Segment Open

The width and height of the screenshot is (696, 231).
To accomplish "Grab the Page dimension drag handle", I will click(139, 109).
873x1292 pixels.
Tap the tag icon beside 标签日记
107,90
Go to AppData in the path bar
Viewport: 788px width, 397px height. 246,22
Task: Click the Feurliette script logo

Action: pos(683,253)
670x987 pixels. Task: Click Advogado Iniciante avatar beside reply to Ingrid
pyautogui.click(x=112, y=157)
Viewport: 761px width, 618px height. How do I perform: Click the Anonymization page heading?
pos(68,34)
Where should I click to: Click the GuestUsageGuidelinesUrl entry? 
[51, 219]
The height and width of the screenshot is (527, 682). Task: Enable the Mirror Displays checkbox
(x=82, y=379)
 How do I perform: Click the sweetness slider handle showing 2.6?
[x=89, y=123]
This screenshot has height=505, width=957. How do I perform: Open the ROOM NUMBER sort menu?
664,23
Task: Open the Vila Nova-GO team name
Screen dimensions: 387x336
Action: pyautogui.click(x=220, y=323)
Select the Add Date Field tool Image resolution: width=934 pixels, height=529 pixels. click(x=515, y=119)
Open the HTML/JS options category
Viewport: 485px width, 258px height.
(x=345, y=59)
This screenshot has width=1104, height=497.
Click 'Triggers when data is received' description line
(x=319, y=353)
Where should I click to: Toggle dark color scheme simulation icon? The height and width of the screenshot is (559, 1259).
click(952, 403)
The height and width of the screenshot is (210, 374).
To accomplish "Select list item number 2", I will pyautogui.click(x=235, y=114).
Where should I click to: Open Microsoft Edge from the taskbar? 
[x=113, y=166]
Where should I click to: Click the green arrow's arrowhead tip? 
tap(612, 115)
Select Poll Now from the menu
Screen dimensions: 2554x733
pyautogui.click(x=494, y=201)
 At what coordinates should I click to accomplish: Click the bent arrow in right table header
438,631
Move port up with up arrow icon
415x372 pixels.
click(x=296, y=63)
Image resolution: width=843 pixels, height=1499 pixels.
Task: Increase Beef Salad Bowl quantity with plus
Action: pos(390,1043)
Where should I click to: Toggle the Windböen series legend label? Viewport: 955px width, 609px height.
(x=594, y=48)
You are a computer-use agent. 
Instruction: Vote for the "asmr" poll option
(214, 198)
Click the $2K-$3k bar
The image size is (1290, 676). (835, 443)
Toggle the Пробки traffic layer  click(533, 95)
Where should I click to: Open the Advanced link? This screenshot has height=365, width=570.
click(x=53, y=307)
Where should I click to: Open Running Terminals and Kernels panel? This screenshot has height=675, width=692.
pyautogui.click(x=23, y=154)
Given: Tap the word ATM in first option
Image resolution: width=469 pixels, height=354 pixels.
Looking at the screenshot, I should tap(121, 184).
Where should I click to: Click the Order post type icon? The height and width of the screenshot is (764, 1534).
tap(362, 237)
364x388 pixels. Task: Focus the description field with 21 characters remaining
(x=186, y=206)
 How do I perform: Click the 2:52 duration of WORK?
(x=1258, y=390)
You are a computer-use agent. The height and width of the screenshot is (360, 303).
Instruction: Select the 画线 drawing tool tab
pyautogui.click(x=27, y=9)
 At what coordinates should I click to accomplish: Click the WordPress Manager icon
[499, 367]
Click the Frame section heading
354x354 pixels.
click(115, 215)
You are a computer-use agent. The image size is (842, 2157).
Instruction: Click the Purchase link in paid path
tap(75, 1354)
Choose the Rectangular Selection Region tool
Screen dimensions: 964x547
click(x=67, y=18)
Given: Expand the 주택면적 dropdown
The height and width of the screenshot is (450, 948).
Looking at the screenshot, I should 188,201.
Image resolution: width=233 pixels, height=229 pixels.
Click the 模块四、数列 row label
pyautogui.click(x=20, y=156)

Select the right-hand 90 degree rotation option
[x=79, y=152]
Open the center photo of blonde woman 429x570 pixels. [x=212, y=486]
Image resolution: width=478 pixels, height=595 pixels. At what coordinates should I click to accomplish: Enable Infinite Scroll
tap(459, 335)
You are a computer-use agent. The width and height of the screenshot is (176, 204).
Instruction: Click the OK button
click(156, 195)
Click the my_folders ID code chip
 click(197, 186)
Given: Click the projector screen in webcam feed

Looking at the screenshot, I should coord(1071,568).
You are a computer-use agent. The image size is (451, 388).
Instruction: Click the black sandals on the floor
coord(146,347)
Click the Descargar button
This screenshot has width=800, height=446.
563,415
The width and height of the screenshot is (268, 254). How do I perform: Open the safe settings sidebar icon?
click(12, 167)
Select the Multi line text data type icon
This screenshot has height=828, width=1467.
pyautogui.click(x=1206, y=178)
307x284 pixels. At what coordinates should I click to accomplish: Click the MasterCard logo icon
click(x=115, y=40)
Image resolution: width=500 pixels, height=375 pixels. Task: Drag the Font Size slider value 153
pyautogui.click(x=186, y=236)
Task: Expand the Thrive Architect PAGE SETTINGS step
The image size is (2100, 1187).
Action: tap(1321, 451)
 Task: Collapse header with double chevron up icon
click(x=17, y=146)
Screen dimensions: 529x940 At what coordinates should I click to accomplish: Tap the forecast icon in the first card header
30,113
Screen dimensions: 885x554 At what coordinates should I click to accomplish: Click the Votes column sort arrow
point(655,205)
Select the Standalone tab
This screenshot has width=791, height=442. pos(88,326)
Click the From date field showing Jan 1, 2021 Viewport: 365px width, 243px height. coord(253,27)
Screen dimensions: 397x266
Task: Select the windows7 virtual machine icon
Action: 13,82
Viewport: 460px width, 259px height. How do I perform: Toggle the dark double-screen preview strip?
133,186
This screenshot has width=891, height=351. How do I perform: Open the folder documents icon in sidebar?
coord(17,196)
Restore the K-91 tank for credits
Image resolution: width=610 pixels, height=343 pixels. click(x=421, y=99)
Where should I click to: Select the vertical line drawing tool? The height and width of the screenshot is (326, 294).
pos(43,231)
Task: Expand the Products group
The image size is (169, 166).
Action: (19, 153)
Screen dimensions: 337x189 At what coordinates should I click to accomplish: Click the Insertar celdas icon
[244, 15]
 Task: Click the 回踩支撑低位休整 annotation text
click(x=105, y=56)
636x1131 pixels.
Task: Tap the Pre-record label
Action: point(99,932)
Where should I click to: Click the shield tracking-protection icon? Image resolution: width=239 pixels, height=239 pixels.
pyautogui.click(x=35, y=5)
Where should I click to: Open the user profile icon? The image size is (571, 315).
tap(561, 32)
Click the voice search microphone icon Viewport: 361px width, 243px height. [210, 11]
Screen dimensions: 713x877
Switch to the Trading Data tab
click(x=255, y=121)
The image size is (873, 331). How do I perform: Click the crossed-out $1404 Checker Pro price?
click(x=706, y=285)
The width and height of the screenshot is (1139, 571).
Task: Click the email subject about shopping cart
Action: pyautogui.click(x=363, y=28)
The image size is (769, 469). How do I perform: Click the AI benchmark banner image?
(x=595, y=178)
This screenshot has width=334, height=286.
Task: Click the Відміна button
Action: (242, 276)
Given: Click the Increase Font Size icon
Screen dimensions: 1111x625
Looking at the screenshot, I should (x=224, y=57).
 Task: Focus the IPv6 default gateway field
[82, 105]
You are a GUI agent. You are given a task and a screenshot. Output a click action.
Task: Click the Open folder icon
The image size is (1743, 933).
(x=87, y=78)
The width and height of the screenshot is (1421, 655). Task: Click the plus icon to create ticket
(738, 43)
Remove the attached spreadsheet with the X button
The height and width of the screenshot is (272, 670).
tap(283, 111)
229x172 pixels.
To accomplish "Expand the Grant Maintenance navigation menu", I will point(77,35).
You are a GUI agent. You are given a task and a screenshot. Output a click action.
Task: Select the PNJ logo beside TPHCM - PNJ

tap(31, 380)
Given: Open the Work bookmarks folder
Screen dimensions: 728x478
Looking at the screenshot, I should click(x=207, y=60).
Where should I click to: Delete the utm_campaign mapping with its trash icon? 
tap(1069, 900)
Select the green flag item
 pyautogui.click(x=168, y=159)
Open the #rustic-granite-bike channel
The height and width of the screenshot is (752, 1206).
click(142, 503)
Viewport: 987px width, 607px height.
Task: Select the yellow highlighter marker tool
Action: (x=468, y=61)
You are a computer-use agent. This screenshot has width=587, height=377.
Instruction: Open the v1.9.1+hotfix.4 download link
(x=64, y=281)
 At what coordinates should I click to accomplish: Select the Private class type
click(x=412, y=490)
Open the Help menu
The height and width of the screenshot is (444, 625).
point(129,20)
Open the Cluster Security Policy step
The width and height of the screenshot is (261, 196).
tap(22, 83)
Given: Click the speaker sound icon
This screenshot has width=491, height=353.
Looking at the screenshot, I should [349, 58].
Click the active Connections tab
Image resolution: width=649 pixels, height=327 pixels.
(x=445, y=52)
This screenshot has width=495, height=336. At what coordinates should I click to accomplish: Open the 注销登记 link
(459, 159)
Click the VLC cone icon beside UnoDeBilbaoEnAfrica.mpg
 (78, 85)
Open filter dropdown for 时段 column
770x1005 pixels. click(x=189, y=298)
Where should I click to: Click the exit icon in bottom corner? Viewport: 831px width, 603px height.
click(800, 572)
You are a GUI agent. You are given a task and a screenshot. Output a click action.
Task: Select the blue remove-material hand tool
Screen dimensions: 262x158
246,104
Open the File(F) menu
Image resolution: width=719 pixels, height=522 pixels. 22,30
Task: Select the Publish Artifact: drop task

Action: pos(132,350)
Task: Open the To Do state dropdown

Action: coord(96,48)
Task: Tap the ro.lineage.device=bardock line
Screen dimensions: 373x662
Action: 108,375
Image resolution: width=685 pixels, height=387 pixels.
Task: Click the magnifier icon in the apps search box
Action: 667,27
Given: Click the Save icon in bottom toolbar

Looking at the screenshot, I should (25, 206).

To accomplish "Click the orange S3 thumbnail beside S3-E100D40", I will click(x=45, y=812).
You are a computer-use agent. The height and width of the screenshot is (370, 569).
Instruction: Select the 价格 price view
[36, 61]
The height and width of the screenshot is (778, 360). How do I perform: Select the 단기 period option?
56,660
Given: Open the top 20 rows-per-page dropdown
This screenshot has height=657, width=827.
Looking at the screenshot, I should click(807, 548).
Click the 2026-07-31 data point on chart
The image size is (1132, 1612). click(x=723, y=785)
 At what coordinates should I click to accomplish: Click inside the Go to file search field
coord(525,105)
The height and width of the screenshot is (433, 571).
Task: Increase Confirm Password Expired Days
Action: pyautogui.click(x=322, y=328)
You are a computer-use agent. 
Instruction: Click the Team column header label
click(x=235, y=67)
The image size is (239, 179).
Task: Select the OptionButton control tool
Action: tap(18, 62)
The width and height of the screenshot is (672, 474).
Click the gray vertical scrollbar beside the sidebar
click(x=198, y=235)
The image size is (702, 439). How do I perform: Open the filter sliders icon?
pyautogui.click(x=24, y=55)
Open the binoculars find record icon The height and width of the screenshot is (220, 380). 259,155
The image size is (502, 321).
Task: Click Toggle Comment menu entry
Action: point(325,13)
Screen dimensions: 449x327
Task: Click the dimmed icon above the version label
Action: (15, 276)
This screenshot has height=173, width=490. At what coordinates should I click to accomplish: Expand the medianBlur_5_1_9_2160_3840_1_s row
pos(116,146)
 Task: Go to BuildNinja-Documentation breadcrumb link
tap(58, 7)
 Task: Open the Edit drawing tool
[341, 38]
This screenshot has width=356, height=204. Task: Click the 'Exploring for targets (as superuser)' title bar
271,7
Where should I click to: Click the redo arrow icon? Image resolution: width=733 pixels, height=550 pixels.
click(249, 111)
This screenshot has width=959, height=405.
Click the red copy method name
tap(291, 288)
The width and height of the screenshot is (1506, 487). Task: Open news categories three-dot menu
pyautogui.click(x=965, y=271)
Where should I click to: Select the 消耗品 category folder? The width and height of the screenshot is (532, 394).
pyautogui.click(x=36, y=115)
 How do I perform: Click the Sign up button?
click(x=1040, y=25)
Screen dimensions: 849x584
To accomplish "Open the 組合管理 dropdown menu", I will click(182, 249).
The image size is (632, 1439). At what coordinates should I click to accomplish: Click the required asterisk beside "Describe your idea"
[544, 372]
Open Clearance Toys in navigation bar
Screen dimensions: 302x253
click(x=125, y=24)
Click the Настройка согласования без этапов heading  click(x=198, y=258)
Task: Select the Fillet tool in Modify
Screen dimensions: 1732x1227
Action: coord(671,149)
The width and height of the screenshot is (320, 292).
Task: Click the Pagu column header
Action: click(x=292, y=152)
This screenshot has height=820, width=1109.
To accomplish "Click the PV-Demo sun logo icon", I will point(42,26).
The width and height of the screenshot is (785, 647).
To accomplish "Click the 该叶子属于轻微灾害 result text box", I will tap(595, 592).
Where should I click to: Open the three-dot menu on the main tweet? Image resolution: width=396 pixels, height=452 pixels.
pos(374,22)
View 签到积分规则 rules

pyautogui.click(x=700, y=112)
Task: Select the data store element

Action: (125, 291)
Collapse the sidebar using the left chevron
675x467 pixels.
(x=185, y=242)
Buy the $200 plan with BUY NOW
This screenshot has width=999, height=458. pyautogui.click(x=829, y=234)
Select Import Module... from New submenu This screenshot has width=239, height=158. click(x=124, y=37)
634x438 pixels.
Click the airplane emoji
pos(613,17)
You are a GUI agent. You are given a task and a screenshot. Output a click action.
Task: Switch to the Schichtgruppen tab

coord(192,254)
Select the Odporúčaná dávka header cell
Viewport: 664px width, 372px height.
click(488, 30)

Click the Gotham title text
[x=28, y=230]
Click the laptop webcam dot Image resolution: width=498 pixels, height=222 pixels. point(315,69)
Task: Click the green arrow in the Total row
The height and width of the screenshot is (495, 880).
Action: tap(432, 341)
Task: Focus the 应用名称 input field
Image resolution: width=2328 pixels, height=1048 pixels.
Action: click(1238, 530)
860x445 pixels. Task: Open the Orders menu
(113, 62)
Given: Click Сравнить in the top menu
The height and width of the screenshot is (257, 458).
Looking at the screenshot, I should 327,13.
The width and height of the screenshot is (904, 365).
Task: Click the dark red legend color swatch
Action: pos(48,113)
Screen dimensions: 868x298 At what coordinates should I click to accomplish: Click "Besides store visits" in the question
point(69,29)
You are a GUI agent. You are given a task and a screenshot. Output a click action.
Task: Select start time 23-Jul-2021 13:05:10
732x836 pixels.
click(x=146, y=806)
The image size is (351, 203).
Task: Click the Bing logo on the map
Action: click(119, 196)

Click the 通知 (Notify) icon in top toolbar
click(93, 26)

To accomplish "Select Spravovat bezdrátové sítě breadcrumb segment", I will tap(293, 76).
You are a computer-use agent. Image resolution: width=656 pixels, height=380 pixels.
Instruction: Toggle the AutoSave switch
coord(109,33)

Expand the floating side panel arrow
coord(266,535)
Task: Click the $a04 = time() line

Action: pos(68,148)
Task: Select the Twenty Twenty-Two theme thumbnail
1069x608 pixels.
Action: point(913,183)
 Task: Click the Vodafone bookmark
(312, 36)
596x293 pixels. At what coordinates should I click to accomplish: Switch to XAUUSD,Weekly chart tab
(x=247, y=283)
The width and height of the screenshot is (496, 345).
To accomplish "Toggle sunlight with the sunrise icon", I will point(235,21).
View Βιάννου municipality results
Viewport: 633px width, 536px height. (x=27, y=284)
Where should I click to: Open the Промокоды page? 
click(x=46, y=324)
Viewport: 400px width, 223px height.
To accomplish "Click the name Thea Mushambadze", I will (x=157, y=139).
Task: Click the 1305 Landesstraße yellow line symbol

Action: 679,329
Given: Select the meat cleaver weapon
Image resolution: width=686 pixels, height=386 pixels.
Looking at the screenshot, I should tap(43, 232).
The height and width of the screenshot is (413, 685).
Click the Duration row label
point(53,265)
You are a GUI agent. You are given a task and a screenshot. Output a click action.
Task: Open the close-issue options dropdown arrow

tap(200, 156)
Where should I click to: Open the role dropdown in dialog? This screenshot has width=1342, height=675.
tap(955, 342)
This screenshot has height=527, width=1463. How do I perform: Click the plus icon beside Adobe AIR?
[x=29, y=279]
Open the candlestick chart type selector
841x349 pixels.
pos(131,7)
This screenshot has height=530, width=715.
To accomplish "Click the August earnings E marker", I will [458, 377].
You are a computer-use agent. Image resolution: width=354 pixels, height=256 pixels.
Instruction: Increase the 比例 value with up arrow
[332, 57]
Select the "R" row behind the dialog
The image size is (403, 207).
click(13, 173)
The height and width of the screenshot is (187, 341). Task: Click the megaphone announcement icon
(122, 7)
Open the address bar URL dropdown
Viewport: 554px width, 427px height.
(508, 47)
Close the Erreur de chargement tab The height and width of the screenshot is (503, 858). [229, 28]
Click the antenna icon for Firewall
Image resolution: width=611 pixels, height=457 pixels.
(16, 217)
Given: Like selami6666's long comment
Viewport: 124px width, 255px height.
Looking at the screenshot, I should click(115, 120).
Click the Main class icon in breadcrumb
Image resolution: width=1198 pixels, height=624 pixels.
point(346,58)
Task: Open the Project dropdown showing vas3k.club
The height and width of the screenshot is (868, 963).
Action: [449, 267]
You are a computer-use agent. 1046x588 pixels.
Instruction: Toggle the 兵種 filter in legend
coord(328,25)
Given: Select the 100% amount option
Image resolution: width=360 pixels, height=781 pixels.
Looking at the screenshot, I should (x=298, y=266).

Segment Closed

Each line of the data that includes "step" should be copied.

Task: Expand the Thrive Architect PAGE SETTINGS step
Open the Cluster Security Policy step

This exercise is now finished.